REQUIREMENT:
Answer these questions from the article on Providence tax deals below.
1. In what year did The Plant's tax stabilization agreement with the city begin?
2. How many of Providence's 36 active tax stabilizations are slated to expire by 2017?
3. What does Robert Houllahan estimate his yearly taxes could rise to without the stabilization?

PAGE EXCERPT:

• • •

Expiring tax deals pose challenges

GOING UP? Robert Houllahan, a Providence filmmaker, stands in front of the Monohasset Mill, where he owns a condominium. Houllahan estimates his taxes will go up from approximately $500 per year to as much as $4,000 per year without the stabilization. / PBN PHOTO/FRANK MULLIN
GOING UP? Robert Houllahan, a Providence filmmaker, stands in front of the Monohasset Mill, where he owns a condominium. Houllahan estimates his taxes will go up from approximately $500 per year to as much as $4,000 per year without the stabilization. / PBN PHOTO/FRANK MULLIN

Editor’s note: This is the second of a two-part series on Providence’s use of tax-stabilization incentives.

Armory Revival Co., owner of the Olneyville mixed-use complex known as The Plant, is facing a roughly 700 percent property tax increase on the renovated former mill when its tax agreement with Providence expires at the end of 2016.
Under The Plant’s 2006 “tax stabilization agreement” with the city, Armory paid $11,730 in taxes on the property last year, instead of the $102,790 it would have paid under a full assessment, according to a report by the city’s internal auditor.
Unlike Providence’s more recent stabilizations, which gradually reduce the break owners receive on their taxes over time, older deals like The Plant’s expire all at once. Still carrying debt from its renovation and with income-restricted affordable housing, those new taxes cloud The Plant’s future.
“When the stabilization ends, it’s kind of like the fiscal cliff,” said Armory Managing Director Barry Preston. “We hope there will be some ability to work out some arrangement to phase in the taxes to whatever the normal amount will be. Otherwise the financial future of these properties would be in doubt.”
The Plant is hardly alone facing a tax problem in the next few years.
Of the 36 active tax stabilizations in Providence, 17 deals worth an estimated $3.5 million are slated to expire by 2017, based on a rough estimate from figures in the internal auditor report. In addition to The Plant, those properties with expiring stabilizations include a number of large and prominent facilities, including The Steel Yard, Conley’s Wharf, The Foundry and Westminster Lofts.
Although a current debate over property tax stabilizations among city councilors and Mayor Angel Taveras’ administration has focused on high-profile downtown properties, many of the deals set to expire are for buildings in less-developed neighborhoods.

• • •

EXTRACTED RECORDS:
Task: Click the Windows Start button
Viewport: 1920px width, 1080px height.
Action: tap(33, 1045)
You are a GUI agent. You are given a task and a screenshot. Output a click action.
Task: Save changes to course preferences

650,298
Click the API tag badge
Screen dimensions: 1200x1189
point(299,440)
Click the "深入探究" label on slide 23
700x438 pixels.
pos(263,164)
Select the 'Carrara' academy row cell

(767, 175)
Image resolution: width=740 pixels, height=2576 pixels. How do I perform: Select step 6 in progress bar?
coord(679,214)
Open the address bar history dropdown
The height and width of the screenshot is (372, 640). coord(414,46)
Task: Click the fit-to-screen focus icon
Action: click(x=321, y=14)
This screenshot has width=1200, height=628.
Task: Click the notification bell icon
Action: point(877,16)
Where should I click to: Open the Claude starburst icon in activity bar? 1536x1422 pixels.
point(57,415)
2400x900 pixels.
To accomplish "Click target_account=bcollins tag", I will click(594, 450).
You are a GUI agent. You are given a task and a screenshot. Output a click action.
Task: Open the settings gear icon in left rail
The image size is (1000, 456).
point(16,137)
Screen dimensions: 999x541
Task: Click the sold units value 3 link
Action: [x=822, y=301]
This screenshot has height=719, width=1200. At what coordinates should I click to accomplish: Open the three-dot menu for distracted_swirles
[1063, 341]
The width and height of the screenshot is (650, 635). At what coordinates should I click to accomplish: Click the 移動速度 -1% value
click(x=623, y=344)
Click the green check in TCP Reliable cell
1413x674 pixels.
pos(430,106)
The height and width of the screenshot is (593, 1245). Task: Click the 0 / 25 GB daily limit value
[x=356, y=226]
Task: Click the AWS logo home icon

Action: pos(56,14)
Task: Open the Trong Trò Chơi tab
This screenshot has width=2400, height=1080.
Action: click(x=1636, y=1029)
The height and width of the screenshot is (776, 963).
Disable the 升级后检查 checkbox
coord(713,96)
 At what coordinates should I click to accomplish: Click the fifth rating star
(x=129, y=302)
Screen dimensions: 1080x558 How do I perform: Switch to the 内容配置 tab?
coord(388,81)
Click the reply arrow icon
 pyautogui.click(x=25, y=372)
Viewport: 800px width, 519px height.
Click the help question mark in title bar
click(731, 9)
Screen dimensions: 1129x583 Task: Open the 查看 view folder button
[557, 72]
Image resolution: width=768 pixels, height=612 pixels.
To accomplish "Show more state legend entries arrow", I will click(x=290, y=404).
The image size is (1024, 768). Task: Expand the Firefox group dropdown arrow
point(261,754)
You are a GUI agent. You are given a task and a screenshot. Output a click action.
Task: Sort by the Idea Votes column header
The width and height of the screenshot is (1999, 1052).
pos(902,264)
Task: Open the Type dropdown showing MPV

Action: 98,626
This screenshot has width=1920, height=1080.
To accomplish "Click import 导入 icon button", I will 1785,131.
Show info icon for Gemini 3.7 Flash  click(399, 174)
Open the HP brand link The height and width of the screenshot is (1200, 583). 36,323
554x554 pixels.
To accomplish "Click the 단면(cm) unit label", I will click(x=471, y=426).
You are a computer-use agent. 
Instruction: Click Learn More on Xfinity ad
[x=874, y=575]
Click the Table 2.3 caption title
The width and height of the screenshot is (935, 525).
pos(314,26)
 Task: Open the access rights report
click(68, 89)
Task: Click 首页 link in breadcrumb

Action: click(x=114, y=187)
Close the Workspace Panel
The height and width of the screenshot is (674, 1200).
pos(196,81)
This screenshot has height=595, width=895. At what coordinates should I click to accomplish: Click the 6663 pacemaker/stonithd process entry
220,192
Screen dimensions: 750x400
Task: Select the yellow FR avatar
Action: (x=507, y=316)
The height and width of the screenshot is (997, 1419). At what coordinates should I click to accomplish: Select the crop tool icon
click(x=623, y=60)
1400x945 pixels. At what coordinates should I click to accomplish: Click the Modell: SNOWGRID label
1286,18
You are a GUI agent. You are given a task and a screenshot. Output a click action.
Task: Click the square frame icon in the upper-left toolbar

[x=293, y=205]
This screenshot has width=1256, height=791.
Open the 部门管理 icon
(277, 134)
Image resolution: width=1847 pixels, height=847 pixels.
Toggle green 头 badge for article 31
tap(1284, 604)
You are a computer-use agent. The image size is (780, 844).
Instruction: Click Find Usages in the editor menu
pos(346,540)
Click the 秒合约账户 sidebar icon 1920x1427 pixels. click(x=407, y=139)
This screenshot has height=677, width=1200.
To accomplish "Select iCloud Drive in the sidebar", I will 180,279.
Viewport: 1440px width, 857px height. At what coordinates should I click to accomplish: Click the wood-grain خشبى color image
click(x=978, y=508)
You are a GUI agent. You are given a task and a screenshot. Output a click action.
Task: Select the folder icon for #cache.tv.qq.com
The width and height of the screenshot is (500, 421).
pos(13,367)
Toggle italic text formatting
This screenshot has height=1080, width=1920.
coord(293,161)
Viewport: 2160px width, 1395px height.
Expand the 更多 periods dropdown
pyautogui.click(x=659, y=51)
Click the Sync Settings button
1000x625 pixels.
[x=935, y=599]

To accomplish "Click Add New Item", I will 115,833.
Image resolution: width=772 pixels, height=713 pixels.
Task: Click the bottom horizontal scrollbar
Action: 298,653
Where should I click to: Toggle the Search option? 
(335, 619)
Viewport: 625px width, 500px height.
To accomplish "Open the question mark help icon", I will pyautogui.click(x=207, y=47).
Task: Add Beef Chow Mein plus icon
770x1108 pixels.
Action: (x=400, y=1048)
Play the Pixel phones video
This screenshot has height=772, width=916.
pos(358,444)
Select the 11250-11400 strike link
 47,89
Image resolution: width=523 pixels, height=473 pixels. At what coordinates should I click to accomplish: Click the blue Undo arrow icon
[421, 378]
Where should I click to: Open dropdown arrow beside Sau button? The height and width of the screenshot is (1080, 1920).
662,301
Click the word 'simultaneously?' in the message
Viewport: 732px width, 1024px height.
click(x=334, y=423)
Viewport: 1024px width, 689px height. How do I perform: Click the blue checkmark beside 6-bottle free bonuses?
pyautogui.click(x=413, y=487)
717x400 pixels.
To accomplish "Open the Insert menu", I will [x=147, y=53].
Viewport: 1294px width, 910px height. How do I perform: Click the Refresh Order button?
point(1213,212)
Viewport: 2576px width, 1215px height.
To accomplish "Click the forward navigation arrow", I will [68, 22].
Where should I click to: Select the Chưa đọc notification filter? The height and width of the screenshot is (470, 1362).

• • •

ANSWER FOR THIS EXERCISE:
1. 2006
2. 17
3. As much as $4,000 per year